Betaine (or N,N,N-trimethylglycine) is a methylamine that functions as a methyl donor in essential biochemical processes, for example detoxification reactions; it plays a role in osmoregulation of most tissues. It derives through NAD-dependent dehydrogenization of betaine aldehyde, primarily formed through the mitochondrial oxidation of choline in the liver and kidney [37]. Betaine can protect the kidneys from damage; it occurs abundantly in the medulla, where (as other osmolytes) it acts as a chemical chaperone, countering the denaturing effect of urea on proteins. Betaine re-methylates homocysteine to methionine by betaine homocysteine methyltransferase (BHMT), an enzyme osmoregulated [38]. It is likely that the production of reactive and toxic compounds, plausibly due to the inflammation response activated in hypoxic conditions within the tumor mass, could stimulate detoxification reactions and consume betaine reserves. This could explain why ccRCC-BN samples showed lower content of betaine. In ccRCC-AN, low betaine levels may be linked to detoxification from drugs or to insufficient production of betaine.

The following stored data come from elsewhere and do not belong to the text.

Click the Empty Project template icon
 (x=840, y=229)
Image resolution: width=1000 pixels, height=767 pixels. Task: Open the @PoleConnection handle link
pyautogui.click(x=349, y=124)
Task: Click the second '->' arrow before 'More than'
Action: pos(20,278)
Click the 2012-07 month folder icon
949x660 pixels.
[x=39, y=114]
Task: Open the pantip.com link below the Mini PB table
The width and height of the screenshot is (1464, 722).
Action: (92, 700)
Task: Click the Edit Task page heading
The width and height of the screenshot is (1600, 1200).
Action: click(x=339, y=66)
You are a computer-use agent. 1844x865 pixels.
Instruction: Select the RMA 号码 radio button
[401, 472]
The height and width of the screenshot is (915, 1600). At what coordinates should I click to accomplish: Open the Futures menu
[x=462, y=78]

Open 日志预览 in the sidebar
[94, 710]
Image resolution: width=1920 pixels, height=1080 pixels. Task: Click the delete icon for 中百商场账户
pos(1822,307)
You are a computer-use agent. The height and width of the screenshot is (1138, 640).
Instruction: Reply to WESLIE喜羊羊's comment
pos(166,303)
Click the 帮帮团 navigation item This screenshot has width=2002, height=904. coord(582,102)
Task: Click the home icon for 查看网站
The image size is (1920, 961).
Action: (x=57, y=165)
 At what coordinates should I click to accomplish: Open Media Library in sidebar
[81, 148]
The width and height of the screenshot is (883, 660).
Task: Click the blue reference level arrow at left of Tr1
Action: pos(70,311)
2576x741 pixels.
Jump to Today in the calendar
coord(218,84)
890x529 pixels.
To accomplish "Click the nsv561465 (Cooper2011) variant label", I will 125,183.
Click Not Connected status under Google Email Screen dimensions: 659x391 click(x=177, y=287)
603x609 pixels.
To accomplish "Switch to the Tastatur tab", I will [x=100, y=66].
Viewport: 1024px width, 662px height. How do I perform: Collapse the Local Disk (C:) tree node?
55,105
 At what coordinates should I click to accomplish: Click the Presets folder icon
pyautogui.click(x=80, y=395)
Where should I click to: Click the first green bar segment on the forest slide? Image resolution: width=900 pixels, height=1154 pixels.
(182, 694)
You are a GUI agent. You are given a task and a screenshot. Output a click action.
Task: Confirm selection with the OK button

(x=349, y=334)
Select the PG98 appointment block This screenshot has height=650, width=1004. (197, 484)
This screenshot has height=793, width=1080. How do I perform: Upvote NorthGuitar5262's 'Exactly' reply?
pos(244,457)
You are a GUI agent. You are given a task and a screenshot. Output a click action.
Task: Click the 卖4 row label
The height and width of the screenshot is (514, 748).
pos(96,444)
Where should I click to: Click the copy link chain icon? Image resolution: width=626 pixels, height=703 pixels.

Then, we performed a comparative analysis intersecting metabolite data with the gene expression data obtained from CD133+/CD24+ renal cancer stem cells of ccRCC previous published [22].
We found both genes and metabolites belonging to HIF-α signaling, methionine and choline degradation and the acetyl-CoA biosynthesis.
The modulation of the HIF-α signaling pathway is interesting since this pathway is implicated with the angiogenesis that is one of the most important hallmarks of RCC. Tumoral CD133+/CD24+ stem cells were also able to trigger an angiogenic response. In fact, they can develop numerous allantoic vessels in the chick embryo chorioallantoic membrane. Several genes involved in cellular differentiation are directly or indirectly regulated by hypoxia and by HIF-1. These include Epo, lactate dehydrogenase A (LDHA), ET1, transferrin, transferrin receptor, VEGF, PDGF-β, FGF, and genes affecting glycolysis. HIF1-α-activated genes include VEGF, which promotes angiogenesis; GLUT1, which activates glucose transport; LDHA, which is involved in the glycolytic pathway; and Epo, which induces erythropoiesis. HIF1-α also activates transcription of NOS, which promotes vasodilation and angiogenesis [39,40,41].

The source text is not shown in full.